:: WHAT TO WORK ON ::
All the data below needs to be retyped exactly as shown.

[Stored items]
──────────────────────────────
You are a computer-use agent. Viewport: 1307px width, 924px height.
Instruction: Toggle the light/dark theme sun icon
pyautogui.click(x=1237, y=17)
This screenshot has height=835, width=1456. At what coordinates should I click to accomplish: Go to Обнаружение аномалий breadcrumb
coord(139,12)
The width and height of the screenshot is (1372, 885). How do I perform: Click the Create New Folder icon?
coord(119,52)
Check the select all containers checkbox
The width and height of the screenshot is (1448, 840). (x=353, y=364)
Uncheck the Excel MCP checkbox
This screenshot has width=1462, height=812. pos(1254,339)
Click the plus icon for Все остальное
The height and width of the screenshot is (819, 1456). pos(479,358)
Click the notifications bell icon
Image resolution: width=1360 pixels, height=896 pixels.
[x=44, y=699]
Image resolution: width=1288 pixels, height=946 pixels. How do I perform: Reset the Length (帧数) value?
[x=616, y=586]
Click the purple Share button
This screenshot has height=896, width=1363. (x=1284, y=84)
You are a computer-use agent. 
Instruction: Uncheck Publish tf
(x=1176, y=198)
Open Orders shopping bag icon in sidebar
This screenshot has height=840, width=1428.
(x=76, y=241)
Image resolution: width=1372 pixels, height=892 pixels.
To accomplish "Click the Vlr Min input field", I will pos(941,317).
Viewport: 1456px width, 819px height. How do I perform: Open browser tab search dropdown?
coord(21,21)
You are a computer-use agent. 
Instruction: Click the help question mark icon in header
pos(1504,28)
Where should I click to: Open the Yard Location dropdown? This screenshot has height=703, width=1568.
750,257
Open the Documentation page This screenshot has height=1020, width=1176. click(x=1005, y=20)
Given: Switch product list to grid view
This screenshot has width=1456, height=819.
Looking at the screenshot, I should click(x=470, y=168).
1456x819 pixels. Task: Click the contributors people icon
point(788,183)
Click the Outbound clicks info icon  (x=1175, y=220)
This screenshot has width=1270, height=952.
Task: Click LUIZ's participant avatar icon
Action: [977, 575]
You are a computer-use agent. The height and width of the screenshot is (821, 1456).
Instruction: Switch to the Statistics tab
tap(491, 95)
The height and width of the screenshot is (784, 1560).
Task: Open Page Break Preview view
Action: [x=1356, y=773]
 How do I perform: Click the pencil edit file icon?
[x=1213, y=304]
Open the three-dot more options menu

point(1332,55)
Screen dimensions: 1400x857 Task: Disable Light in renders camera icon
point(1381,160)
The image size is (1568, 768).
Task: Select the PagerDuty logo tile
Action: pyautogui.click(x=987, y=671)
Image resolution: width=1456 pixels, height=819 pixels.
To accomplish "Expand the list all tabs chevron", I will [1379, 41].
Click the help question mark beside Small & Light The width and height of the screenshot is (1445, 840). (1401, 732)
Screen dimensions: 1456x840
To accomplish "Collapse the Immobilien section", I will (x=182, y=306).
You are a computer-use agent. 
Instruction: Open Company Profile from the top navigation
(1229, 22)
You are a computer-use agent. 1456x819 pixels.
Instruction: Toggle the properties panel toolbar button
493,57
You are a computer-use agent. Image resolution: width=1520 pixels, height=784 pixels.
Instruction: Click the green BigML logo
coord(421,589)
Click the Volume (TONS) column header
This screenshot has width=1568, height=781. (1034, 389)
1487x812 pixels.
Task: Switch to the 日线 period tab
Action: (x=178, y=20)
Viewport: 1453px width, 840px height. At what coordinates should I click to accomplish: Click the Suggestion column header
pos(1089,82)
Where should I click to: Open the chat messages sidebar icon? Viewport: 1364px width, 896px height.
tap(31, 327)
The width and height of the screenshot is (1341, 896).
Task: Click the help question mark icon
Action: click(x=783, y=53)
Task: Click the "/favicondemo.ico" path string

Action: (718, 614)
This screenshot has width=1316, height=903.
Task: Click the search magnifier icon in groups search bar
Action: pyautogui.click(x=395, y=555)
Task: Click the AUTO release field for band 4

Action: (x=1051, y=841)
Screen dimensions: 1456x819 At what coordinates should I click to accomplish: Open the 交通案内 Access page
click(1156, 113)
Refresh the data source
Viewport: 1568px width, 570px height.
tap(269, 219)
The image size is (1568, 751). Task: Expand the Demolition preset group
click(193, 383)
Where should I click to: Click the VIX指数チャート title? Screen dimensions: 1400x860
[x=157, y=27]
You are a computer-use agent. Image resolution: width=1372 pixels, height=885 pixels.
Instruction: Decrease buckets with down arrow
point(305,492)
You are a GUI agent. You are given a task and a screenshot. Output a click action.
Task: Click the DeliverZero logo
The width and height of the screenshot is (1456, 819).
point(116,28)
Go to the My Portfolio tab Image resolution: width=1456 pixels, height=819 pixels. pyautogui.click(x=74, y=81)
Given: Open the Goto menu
──────────────────────────────
:: PROBLEM SOLUTION ::
You are a computer-use agent. Viewport: 1307px width, 924px height.
Instruction: Toggle the light/dark theme sun icon
pyautogui.click(x=1237, y=17)
This screenshot has height=835, width=1456. At what coordinates should I click to accomplish: Go to Обнаружение аномалий breadcrumb
coord(139,12)
The width and height of the screenshot is (1372, 885). How do I perform: Click the Create New Folder icon?
coord(119,52)
Check the select all containers checkbox
The width and height of the screenshot is (1448, 840). (x=353, y=364)
Uncheck the Excel MCP checkbox
This screenshot has width=1462, height=812. pos(1254,339)
Click the plus icon for Все остальное
The height and width of the screenshot is (819, 1456). pos(479,358)
Click the notifications bell icon
Image resolution: width=1360 pixels, height=896 pixels.
[x=44, y=699]
Image resolution: width=1288 pixels, height=946 pixels. How do I perform: Reset the Length (帧数) value?
[x=616, y=586]
Click the purple Share button
This screenshot has height=896, width=1363. (x=1284, y=84)
You are a computer-use agent. 
Instruction: Uncheck Publish tf
(x=1176, y=198)
Open Orders shopping bag icon in sidebar
This screenshot has height=840, width=1428.
(x=76, y=241)
Image resolution: width=1372 pixels, height=892 pixels.
To accomplish "Click the Vlr Min input field", I will pos(941,317).
Viewport: 1456px width, 819px height. How do I perform: Open browser tab search dropdown?
coord(21,21)
You are a computer-use agent. 
Instruction: Click the help question mark icon in header
pos(1504,28)
Where should I click to: Open the Yard Location dropdown? This screenshot has height=703, width=1568.
750,257
Open the Documentation page This screenshot has height=1020, width=1176. click(x=1005, y=20)
Given: Switch product list to grid view
This screenshot has width=1456, height=819.
Looking at the screenshot, I should click(x=470, y=168).
1456x819 pixels. Task: Click the contributors people icon
point(788,183)
Click the Outbound clicks info icon  (x=1175, y=220)
This screenshot has width=1270, height=952.
Task: Click LUIZ's participant avatar icon
Action: [977, 575]
You are a computer-use agent. The height and width of the screenshot is (821, 1456).
Instruction: Switch to the Statistics tab
tap(491, 95)
The height and width of the screenshot is (784, 1560).
Task: Open Page Break Preview view
Action: [x=1356, y=773]
 How do I perform: Click the pencil edit file icon?
[x=1213, y=304]
Open the three-dot more options menu

point(1332,55)
Screen dimensions: 1400x857 Task: Disable Light in renders camera icon
point(1381,160)
The image size is (1568, 768).
Task: Select the PagerDuty logo tile
Action: pyautogui.click(x=987, y=671)
Image resolution: width=1456 pixels, height=819 pixels.
To accomplish "Expand the list all tabs chevron", I will [1379, 41].
Click the help question mark beside Small & Light The width and height of the screenshot is (1445, 840). (1401, 732)
Screen dimensions: 1456x840
To accomplish "Collapse the Immobilien section", I will (x=182, y=306).
You are a computer-use agent. 
Instruction: Open Company Profile from the top navigation
(1229, 22)
You are a computer-use agent. 1456x819 pixels.
Instruction: Toggle the properties panel toolbar button
493,57
You are a computer-use agent. Image resolution: width=1520 pixels, height=784 pixels.
Instruction: Click the green BigML logo
coord(421,589)
Click the Volume (TONS) column header
This screenshot has width=1568, height=781. (1034, 389)
1487x812 pixels.
Task: Switch to the 日线 period tab
Action: (x=178, y=20)
Viewport: 1453px width, 840px height. At what coordinates should I click to accomplish: Click the Suggestion column header
pos(1089,82)
Where should I click to: Open the chat messages sidebar icon? Viewport: 1364px width, 896px height.
tap(31, 327)
The width and height of the screenshot is (1341, 896).
Task: Click the help question mark icon
Action: click(x=783, y=53)
Task: Click the "/favicondemo.ico" path string

Action: (718, 614)
This screenshot has width=1316, height=903.
Task: Click the search magnifier icon in groups search bar
Action: pyautogui.click(x=395, y=555)
Task: Click the AUTO release field for band 4

Action: (x=1051, y=841)
Screen dimensions: 1456x819 At what coordinates should I click to accomplish: Open the 交通案内 Access page
click(1156, 113)
Refresh the data source
Viewport: 1568px width, 570px height.
tap(269, 219)
The image size is (1568, 751). Task: Expand the Demolition preset group
click(193, 383)
Where should I click to: Click the VIX指数チャート title? Screen dimensions: 1400x860
[x=157, y=27]
You are a computer-use agent. Image resolution: width=1372 pixels, height=885 pixels.
Instruction: Decrease buckets with down arrow
point(305,492)
You are a GUI agent. You are given a task and a screenshot. Output a click action.
Task: Click the DeliverZero logo
The width and height of the screenshot is (1456, 819).
point(116,28)
Go to the My Portfolio tab Image resolution: width=1456 pixels, height=819 pixels. pyautogui.click(x=74, y=81)
Given: Open the Goto menu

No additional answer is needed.